_Activity_
Could you set down every entry below exactly as it is?

_Task input_
──────

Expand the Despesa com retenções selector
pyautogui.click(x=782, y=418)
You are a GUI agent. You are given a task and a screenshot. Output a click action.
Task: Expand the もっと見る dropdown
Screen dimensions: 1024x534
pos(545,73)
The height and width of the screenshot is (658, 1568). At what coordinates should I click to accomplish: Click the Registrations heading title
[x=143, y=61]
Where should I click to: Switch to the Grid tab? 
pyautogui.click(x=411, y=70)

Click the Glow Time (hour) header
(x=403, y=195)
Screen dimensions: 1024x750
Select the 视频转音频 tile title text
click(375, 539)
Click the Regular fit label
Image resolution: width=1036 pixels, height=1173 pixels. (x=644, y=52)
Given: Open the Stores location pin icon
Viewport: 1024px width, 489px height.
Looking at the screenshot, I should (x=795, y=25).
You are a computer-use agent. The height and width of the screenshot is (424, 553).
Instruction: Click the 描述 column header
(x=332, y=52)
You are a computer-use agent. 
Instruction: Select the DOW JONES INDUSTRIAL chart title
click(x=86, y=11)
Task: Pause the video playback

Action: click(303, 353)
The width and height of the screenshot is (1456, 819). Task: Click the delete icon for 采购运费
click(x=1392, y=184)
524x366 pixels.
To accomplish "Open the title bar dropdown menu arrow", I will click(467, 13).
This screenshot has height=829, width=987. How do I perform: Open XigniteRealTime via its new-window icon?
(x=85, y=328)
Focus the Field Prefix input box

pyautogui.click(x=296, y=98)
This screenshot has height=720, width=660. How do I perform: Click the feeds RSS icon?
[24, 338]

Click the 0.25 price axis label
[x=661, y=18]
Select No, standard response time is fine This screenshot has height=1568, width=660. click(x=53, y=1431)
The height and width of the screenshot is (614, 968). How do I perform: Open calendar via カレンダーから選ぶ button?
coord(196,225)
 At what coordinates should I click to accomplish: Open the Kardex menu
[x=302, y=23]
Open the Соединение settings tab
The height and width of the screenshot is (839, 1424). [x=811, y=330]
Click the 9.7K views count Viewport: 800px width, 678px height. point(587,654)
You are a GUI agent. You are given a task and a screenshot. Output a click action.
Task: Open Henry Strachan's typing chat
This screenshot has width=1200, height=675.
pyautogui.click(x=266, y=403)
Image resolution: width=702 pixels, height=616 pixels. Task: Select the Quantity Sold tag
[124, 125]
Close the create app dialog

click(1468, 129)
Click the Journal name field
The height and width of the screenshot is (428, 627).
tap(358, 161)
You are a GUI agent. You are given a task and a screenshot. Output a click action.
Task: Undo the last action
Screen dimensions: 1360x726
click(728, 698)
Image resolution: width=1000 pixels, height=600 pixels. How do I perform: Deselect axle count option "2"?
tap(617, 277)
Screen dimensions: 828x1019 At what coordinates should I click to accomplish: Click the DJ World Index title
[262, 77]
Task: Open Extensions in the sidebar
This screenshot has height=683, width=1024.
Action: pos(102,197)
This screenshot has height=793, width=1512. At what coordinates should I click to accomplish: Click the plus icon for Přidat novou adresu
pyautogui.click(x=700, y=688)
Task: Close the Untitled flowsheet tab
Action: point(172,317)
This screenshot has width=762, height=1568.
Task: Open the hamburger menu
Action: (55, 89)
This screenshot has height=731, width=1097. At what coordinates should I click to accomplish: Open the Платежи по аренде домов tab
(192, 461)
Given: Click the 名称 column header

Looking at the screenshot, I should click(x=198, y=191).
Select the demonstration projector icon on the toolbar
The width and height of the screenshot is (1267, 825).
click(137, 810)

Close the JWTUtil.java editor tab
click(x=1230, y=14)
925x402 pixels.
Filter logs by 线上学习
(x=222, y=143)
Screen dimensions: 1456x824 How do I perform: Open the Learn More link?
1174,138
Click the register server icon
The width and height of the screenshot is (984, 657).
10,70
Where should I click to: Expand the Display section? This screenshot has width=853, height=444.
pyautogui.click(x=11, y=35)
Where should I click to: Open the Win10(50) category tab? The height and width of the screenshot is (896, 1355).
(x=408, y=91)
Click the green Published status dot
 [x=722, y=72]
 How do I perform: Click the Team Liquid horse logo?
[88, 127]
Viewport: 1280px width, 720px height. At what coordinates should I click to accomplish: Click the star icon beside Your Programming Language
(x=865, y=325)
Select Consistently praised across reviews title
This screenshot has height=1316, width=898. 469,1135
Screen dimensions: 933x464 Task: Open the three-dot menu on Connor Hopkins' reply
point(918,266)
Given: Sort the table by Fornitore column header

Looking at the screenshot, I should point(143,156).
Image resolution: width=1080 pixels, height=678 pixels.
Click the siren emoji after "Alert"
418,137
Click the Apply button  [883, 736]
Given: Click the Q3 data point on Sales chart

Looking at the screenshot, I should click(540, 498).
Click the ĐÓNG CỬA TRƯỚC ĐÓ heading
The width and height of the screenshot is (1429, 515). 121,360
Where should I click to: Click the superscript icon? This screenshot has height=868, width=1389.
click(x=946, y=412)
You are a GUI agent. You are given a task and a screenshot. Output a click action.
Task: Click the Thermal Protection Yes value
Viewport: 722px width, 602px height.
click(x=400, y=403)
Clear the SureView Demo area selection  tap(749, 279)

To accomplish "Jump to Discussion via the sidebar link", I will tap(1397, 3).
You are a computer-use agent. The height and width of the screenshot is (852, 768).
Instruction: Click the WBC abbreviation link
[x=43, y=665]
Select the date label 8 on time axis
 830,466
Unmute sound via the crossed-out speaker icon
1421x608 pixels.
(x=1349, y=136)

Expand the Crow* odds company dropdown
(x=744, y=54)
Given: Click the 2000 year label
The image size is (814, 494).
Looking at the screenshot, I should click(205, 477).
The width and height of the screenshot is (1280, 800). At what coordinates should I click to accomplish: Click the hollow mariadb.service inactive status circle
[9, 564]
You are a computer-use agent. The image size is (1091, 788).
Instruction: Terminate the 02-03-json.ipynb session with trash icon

──────

_Written solution_
Expand the Despesa com retenções selector
pyautogui.click(x=782, y=418)
You are a GUI agent. You are given a task and a screenshot. Output a click action.
Task: Expand the もっと見る dropdown
Screen dimensions: 1024x534
pos(545,73)
The height and width of the screenshot is (658, 1568). At what coordinates should I click to accomplish: Click the Registrations heading title
[x=143, y=61]
Where should I click to: Switch to the Grid tab? 
pyautogui.click(x=411, y=70)

Click the Glow Time (hour) header
(x=403, y=195)
Screen dimensions: 1024x750
Select the 视频转音频 tile title text
click(375, 539)
Click the Regular fit label
Image resolution: width=1036 pixels, height=1173 pixels. (x=644, y=52)
Given: Open the Stores location pin icon
Viewport: 1024px width, 489px height.
Looking at the screenshot, I should (x=795, y=25).
You are a computer-use agent. The height and width of the screenshot is (424, 553).
Instruction: Click the 描述 column header
(x=332, y=52)
You are a computer-use agent. 
Instruction: Select the DOW JONES INDUSTRIAL chart title
click(x=86, y=11)
Task: Pause the video playback

Action: click(303, 353)
The width and height of the screenshot is (1456, 819). Task: Click the delete icon for 采购运费
click(x=1392, y=184)
524x366 pixels.
To accomplish "Open the title bar dropdown menu arrow", I will click(467, 13).
This screenshot has height=829, width=987. How do I perform: Open XigniteRealTime via its new-window icon?
(x=85, y=328)
Focus the Field Prefix input box

pyautogui.click(x=296, y=98)
This screenshot has height=720, width=660. How do I perform: Click the feeds RSS icon?
[24, 338]

Click the 0.25 price axis label
[x=661, y=18]
Select No, standard response time is fine This screenshot has height=1568, width=660. click(x=53, y=1431)
The height and width of the screenshot is (614, 968). How do I perform: Open calendar via カレンダーから選ぶ button?
coord(196,225)
 At what coordinates should I click to accomplish: Open the Kardex menu
[x=302, y=23]
Open the Соединение settings tab
The height and width of the screenshot is (839, 1424). [x=811, y=330]
Click the 9.7K views count Viewport: 800px width, 678px height. point(587,654)
You are a GUI agent. You are given a task and a screenshot. Output a click action.
Task: Open Henry Strachan's typing chat
This screenshot has width=1200, height=675.
pyautogui.click(x=266, y=403)
Image resolution: width=702 pixels, height=616 pixels. Task: Select the Quantity Sold tag
[124, 125]
Close the create app dialog

click(1468, 129)
Click the Journal name field
The height and width of the screenshot is (428, 627).
tap(358, 161)
You are a GUI agent. You are given a task and a screenshot. Output a click action.
Task: Undo the last action
Screen dimensions: 1360x726
click(728, 698)
Image resolution: width=1000 pixels, height=600 pixels. How do I perform: Deselect axle count option "2"?
tap(617, 277)
Screen dimensions: 828x1019 At what coordinates should I click to accomplish: Click the DJ World Index title
[262, 77]
Task: Open Extensions in the sidebar
This screenshot has height=683, width=1024.
Action: pos(102,197)
This screenshot has height=793, width=1512. At what coordinates should I click to accomplish: Click the plus icon for Přidat novou adresu
pyautogui.click(x=700, y=688)
Task: Close the Untitled flowsheet tab
Action: point(172,317)
This screenshot has width=762, height=1568.
Task: Open the hamburger menu
Action: (55, 89)
This screenshot has height=731, width=1097. At what coordinates should I click to accomplish: Open the Платежи по аренде домов tab
(192, 461)
Given: Click the 名称 column header

Looking at the screenshot, I should click(x=198, y=191).
Select the demonstration projector icon on the toolbar
The width and height of the screenshot is (1267, 825).
click(137, 810)

Close the JWTUtil.java editor tab
click(x=1230, y=14)
925x402 pixels.
Filter logs by 线上学习
(x=222, y=143)
Screen dimensions: 1456x824 How do I perform: Open the Learn More link?
1174,138
Click the register server icon
The width and height of the screenshot is (984, 657).
10,70
Where should I click to: Expand the Display section? This screenshot has width=853, height=444.
pyautogui.click(x=11, y=35)
Where should I click to: Open the Win10(50) category tab? The height and width of the screenshot is (896, 1355).
(x=408, y=91)
Click the green Published status dot
 [x=722, y=72]
 How do I perform: Click the Team Liquid horse logo?
[88, 127]
Viewport: 1280px width, 720px height. At what coordinates should I click to accomplish: Click the star icon beside Your Programming Language
(x=865, y=325)
Select Consistently praised across reviews title
This screenshot has height=1316, width=898. 469,1135
Screen dimensions: 933x464 Task: Open the three-dot menu on Connor Hopkins' reply
point(918,266)
Given: Sort the table by Fornitore column header

Looking at the screenshot, I should point(143,156).
Image resolution: width=1080 pixels, height=678 pixels.
Click the siren emoji after "Alert"
418,137
Click the Apply button  [883, 736]
Given: Click the Q3 data point on Sales chart

Looking at the screenshot, I should click(540, 498).
Click the ĐÓNG CỬA TRƯỚC ĐÓ heading
The width and height of the screenshot is (1429, 515). 121,360
Where should I click to: Click the superscript icon? This screenshot has height=868, width=1389.
click(x=946, y=412)
You are a GUI agent. You are given a task and a screenshot. Output a click action.
Task: Click the Thermal Protection Yes value
Viewport: 722px width, 602px height.
click(x=400, y=403)
Clear the SureView Demo area selection  tap(749, 279)

To accomplish "Jump to Discussion via the sidebar link", I will tap(1397, 3).
You are a computer-use agent. The height and width of the screenshot is (852, 768).
Instruction: Click the WBC abbreviation link
[x=43, y=665]
Select the date label 8 on time axis
 830,466
Unmute sound via the crossed-out speaker icon
1421x608 pixels.
(x=1349, y=136)

Expand the Crow* odds company dropdown
(x=744, y=54)
Given: Click the 2000 year label
The image size is (814, 494).
Looking at the screenshot, I should click(205, 477).
The width and height of the screenshot is (1280, 800). At what coordinates should I click to accomplish: Click the hollow mariadb.service inactive status circle
[9, 564]
You are a computer-use agent. The image size is (1091, 788).
Instruction: Terminate the 02-03-json.ipynb session with trash icon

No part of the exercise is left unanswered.